*** MATERIAL TO PROCESS ***

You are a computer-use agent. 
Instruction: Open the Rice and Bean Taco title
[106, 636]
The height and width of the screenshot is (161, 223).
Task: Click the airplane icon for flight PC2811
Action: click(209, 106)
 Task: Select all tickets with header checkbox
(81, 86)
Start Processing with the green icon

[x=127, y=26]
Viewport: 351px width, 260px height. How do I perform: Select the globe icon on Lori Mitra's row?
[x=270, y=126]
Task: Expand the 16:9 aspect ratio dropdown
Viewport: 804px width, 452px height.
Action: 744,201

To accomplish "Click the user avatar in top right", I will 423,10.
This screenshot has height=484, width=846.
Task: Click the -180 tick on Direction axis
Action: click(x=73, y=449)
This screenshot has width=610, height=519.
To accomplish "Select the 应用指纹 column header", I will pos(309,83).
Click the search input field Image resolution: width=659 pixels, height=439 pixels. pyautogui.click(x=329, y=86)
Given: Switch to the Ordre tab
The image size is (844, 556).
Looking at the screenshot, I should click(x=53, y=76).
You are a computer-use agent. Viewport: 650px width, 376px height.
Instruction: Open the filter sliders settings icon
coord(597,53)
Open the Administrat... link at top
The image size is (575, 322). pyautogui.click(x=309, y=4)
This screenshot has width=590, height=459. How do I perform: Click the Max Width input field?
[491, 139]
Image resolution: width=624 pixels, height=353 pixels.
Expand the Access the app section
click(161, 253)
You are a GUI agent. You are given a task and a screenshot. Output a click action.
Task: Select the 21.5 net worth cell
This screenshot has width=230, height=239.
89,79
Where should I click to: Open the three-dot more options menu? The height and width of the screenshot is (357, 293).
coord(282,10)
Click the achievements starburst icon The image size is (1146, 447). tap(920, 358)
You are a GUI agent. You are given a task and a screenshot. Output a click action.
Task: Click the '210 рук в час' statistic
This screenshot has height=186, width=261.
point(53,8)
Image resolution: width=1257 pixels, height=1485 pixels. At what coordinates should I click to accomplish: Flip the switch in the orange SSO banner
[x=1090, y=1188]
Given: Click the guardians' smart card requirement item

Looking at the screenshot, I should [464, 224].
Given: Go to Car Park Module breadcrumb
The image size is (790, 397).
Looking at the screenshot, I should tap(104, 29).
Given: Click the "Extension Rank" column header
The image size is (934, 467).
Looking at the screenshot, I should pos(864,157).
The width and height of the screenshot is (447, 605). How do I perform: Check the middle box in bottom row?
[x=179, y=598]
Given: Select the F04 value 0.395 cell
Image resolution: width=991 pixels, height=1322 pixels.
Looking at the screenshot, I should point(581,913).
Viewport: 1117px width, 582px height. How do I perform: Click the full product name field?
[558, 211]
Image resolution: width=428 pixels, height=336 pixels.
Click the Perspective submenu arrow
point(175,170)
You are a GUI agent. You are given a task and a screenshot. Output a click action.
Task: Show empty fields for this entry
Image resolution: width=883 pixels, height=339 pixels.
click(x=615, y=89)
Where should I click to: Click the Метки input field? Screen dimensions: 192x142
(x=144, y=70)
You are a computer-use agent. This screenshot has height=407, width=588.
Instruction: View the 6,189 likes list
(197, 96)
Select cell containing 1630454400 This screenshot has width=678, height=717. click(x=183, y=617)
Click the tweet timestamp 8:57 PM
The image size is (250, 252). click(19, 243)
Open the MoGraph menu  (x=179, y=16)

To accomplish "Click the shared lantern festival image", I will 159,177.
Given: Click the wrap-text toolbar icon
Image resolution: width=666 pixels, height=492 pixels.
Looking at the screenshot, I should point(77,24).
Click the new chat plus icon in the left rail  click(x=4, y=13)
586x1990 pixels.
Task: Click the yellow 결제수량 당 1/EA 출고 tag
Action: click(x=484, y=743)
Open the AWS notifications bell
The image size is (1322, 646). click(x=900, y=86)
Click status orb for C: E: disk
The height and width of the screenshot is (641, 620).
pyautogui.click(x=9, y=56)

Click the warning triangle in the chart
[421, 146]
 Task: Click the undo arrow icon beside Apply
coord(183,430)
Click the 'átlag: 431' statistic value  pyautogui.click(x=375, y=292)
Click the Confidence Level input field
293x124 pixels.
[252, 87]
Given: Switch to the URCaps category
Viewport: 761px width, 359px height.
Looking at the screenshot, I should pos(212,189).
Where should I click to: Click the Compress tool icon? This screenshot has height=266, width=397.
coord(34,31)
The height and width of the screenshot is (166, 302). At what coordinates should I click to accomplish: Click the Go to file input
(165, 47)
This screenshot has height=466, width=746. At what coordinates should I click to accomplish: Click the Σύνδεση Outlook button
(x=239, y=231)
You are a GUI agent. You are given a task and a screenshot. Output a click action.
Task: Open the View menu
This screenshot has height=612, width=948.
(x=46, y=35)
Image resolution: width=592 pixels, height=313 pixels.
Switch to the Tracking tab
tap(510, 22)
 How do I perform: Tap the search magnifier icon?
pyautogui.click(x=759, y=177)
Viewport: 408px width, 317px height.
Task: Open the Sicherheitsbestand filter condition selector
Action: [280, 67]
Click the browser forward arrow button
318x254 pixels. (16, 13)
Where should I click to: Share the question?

*** End of MATERIAL TO PROCESS ***

• [ASSIGNED TASK]:
Which lines above run from the one containing "Task: Select the 21.5 net worth cell" to the one containing "Given: Go to Car Park Module breadcrumb"? Give them again exactly, both ends included.

• [ANSWER FOR THE TASK]:
Task: Select the 21.5 net worth cell
This screenshot has width=230, height=239.
89,79
Where should I click to: Open the three-dot more options menu? The height and width of the screenshot is (357, 293).
coord(282,10)
Click the achievements starburst icon The image size is (1146, 447). tap(920, 358)
You are a GUI agent. You are given a task and a screenshot. Output a click action.
Task: Click the '210 рук в час' statistic
This screenshot has height=186, width=261.
point(53,8)
Image resolution: width=1257 pixels, height=1485 pixels. At what coordinates should I click to accomplish: Flip the switch in the orange SSO banner
[x=1090, y=1188]
Given: Click the guardians' smart card requirement item

Looking at the screenshot, I should [464, 224].
Given: Go to Car Park Module breadcrumb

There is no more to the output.